Burn Cards is a quick paced novella that takes place in Reno and shows us that a loser never wins and often pulls everyone around them down into the gutter. Mirna Fowler is trying to claw her way into a better life by working at a salon and saving all her money so she can find a place to go start the life she dreams of. But her gambling-addicted father seems to always be standing in her way and he is always looking to her for handouts and favors. Although everyone around her tells her to cut him loose, the love she has for him seems to always pull her back into his gravitational downspin.

Things go from bad to worse when her father checks out of life, leaving Mirna holding the bag for his huge debt to a local loan shark. After she loses the little bit of money she has managed to save to the collection efforts of the loan shark, she realizes she has to make a desperate move to free herself from the clutches of her dead father and Reno itself or she will end up in the same low places she has always found her father.

“During the day, Reno looks like any other western tourist destination; an aging downtown surrounded by clustered suburban neighborhoods, tracts of fast food and mini-malls…At night, the city is awash in strange colored light that’s visible for miles. Some say you can read the mood of the city by the dominant color of neon. The might be right, it’s been blue for years.”


I found Irvin’s ability to bring the dreary Reno landscape to life to be a brilliant part of this novel. He goes behind the bright lights and glittery façade to find the heartbreaking truth of a dingy, tired, vortex-like town that sucks the life out of people before they even recognize what is happening. A fall from the top can be a hard one, but Irvin shows that a fall from a low spot can be equally hurtful and soul wrecking.

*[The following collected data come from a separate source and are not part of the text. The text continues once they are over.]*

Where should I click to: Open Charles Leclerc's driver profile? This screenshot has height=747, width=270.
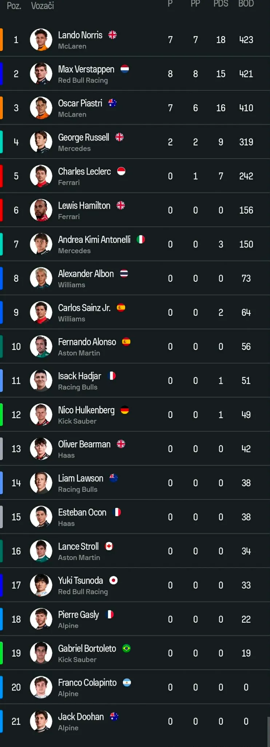[x=84, y=171]
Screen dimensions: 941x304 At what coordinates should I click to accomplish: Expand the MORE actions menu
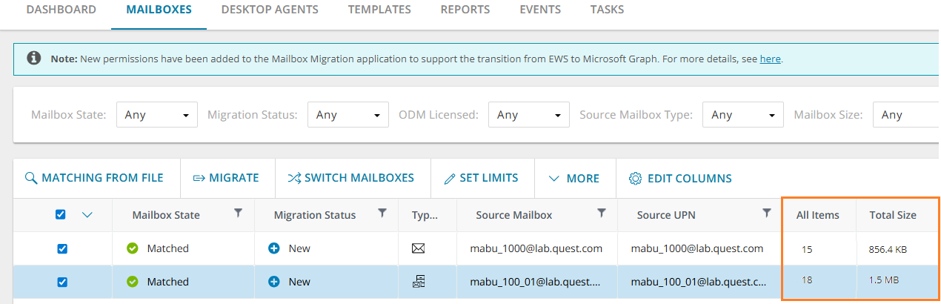[574, 178]
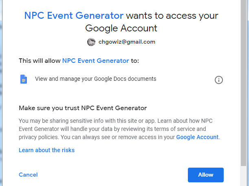Click the 'View and manage your Google Docs documents' text

96,79
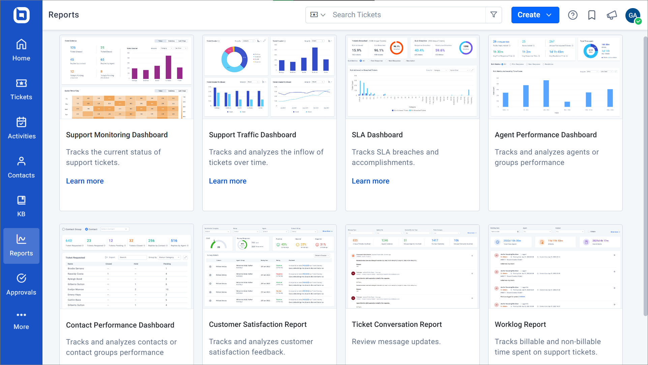648x365 pixels.
Task: Open More options in sidebar
Action: point(21,319)
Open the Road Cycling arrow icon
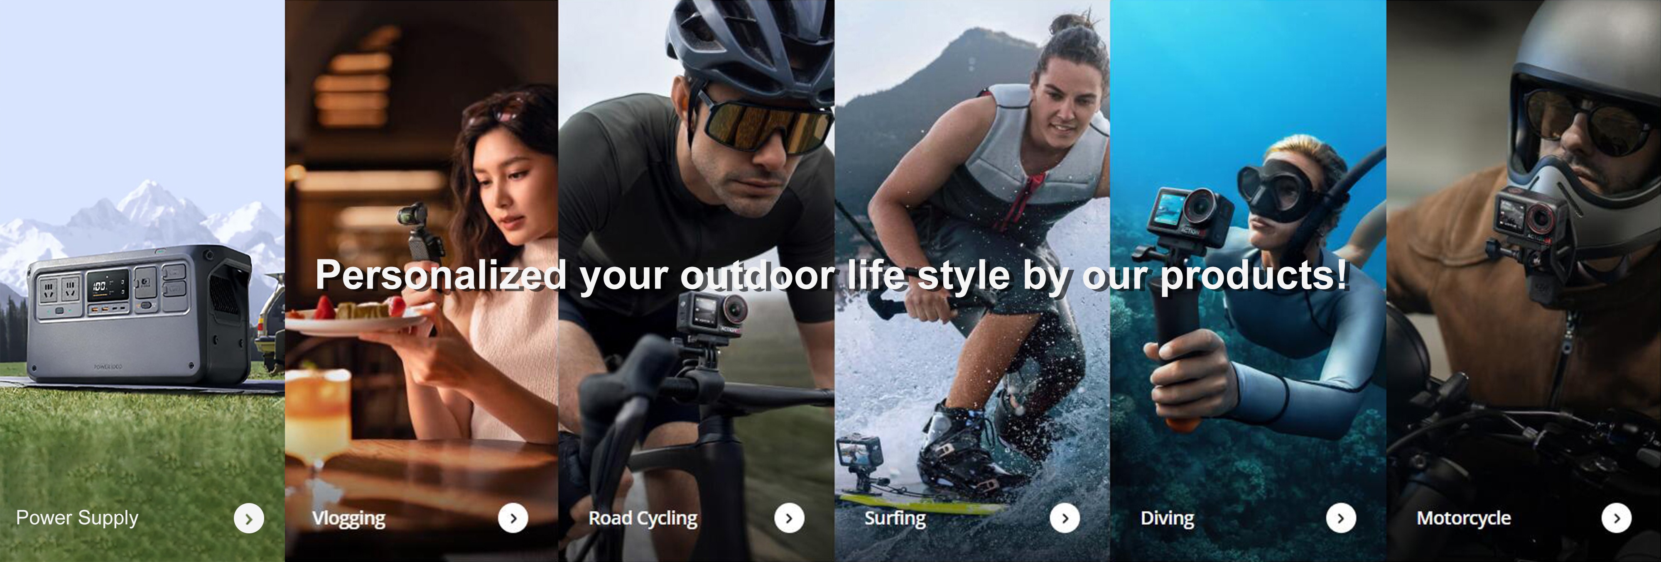1661x562 pixels. coord(789,518)
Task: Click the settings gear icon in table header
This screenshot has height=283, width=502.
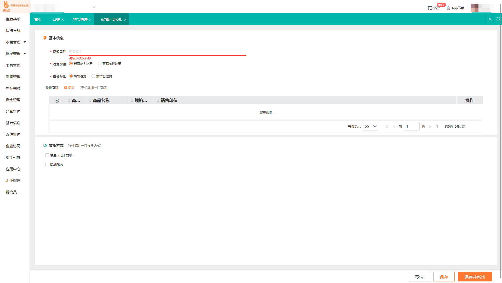Action: coord(57,100)
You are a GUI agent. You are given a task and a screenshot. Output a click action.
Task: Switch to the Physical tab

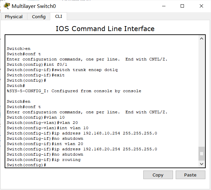[14, 17]
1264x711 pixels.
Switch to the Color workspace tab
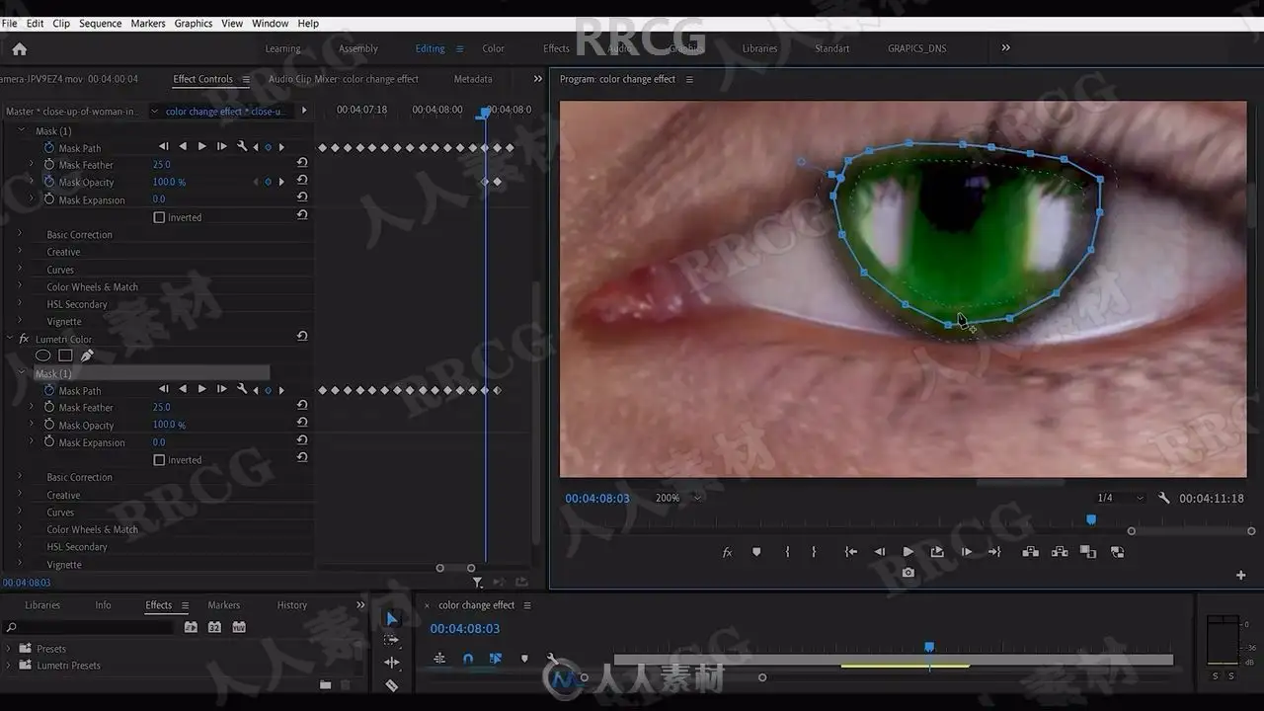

The novella was over before I knew it and I wanted more. Mirna could definitely become a recurring character for Irvin and I would be interested to see where he could take her. But in the meanwhile, I will be seeking out previous works from Irvin. That speaks to the true beauty of beginning this blog; I am finding many new authors that have great works out there. I hope I can help shed the light on some of these authors and help others to find the great depth of writing talent that is out there. Seek and ye shall find.

Dark Water is Darkly Wonderful


The latest release by Number Thirteen Press is one hell of a explosive firecracker. Dark Water by Ariana D. Den Bleyker has a short fuse and a powerful bang that wipes out everything you think you know about typical novellas.

Bleyker’s plot is slick. Henry is on the run. His wife has been murdered and no one would believe he is innocent. Why not? Well, maybe because it would not be the first time Henry has killed. He has a very dark past and that past makes Henry a man you should never trust. Henry fancies himself an artist who created exhibits…now he may begin creating canvases out of bodies. He is a dangerous man to come into contact with and as he slowly begins to lose control, the violence inside him grows and sets up a killer ending to a well-plotted, well-written piece of art.

This novel is full of plot twists and is a great example of dark, twisted noir. The book is a fast, quick read but it packs the punch of novels twice its size. This novel had me guessing on which way the next chapter would turn the story and that is an extreme compliment. There is no greater compliment to pay a piece of writing than to say you hated to see it end. Did I hate to see this novella end? Hell yeah. Did I think Bleyker should have made it a longer piece of writing? Yes, but who am I to argue with near perfection?